Findings from Infortrak Research and Consulting in The Changing Face of Banking report revealed that four out of five Kenyan bankers would prefer to save their money at a bank primarily for security reasons as opposed to a non-bank institution.

The survey also showed that in terms of borrowing, about three-quarters (76%) would prefer to get loans from a bank, despite cheap credit still being threatened by mobile lending companies.

“Compared to private lenders, banks can issue a larger amount of money. For example, while the maximum amount one can borrow from Tala is Sh 50,000 despite their creditworthiness, a bank can offer millions to the same borrower, especially if their credit rating is good, ”the report states.

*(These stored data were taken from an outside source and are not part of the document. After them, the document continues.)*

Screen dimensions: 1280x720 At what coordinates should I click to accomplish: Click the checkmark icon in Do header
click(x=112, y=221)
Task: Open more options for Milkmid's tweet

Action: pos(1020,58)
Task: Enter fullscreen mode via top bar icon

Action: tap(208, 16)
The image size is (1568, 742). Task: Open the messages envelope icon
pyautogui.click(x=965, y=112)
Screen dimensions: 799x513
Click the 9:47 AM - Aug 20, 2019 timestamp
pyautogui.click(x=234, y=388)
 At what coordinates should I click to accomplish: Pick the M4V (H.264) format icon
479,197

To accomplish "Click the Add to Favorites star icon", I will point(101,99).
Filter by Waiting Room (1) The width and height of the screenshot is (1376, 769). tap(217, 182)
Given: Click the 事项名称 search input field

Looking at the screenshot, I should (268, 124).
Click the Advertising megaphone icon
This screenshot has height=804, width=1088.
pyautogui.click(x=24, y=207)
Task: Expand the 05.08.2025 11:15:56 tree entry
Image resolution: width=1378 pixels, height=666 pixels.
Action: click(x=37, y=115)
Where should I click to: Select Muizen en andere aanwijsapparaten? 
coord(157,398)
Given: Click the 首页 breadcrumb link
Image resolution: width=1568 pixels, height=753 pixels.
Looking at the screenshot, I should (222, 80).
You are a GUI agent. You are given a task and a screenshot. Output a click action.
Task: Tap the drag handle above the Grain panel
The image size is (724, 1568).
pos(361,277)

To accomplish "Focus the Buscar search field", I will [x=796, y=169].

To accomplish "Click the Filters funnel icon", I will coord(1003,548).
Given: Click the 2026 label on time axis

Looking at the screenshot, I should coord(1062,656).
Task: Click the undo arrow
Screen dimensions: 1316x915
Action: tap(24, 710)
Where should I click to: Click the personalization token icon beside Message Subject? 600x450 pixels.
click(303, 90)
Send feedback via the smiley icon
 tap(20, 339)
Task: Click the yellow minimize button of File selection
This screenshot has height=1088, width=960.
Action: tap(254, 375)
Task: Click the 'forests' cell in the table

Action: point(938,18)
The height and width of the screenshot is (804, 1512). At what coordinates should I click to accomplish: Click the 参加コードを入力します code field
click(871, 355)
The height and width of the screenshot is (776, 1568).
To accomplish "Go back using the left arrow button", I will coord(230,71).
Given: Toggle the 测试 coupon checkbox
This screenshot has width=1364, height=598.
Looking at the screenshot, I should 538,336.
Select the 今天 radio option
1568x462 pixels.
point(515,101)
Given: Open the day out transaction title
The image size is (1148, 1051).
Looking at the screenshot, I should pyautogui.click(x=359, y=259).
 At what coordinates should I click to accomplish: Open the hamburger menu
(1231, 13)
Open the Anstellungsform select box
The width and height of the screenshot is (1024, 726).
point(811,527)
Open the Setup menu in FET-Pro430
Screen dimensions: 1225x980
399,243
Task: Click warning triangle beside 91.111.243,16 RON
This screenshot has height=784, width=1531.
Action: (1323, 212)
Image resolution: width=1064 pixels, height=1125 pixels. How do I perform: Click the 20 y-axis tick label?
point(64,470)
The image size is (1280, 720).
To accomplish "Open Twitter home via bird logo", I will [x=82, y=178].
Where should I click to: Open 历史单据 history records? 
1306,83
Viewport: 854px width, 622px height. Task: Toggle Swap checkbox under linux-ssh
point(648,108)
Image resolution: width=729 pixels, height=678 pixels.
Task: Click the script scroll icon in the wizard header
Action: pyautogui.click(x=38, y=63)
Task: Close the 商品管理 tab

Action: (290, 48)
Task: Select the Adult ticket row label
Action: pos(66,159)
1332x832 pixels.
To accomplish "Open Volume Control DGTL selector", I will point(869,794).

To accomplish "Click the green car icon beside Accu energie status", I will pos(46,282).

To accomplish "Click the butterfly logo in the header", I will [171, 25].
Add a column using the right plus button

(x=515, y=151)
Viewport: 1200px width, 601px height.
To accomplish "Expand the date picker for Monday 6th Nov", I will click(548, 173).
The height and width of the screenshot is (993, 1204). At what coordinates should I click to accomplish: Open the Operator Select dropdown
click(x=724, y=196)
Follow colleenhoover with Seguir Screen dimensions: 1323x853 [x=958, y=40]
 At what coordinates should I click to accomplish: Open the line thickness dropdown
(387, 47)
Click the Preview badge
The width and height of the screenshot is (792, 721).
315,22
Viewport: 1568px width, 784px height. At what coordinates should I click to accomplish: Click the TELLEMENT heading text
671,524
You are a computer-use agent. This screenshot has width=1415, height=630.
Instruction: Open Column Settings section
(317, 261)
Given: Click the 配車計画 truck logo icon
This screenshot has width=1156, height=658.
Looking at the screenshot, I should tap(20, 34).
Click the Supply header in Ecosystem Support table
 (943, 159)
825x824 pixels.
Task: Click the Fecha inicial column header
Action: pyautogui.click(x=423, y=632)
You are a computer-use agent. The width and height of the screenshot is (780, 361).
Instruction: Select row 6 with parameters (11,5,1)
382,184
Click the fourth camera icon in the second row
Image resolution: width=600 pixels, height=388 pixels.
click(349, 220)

Despite the above trend, the report which was carried out between May 12 and June 7, 2019 shows that a significant proportion of banked Kenyans prefer to obtain banking services from non-banks, thus threatening the main income generators of the lenders.

This trend, however, comes with many more opportunities than threats because a proportion of banked Kenyans prefer to take out insurance (47%), forex (50%), investment / wealth management (63%) and money transfer (66%) to a banking institution. , a non-bank financial institution in the region have performed well.

Therefore, given that banks are highly regarded as a one-stop-shop for various financial products and services, including those that are traditionally not part of their core business, this indicates that there is an opportunity.

“I don’t know if my bank sells insurance policies, but if they did offer any, I would rather buy from them than buy from an insurance company. I would trust my bank more than insurance companies that are known to sell fake covers, ”said one of the respondents who was sampled in the survey.

Borrowers, most of whom do not have access to traditional bank loans, are normally drawn to digital lenders who require relatively fewer documents and are quick to fork out the money.

Non-bank lenders charge borrowers annualized interest of between 18% and 200%.

Lenders have exploited a market that has become more lucrative than that of traditional banks, where lending rates are capped by law at 13%. Their entry was in response to an increase in demand for quick loans and the freeze on commercial bank loans to individuals and small businesses that followed the interest rate cap in 2016.

The list of seasoned players in this market includes Tala, Izwe, Branch and Letshengo.

The market is also served by new entrants such as Car & General, a company listed on the Nairobi Stock Exchange. Micro-lenders mainly offer short-term loans to borrowers, with terms ranging from a few days to a month, according to a survey by research firm Financial Sector Deepening (FSD).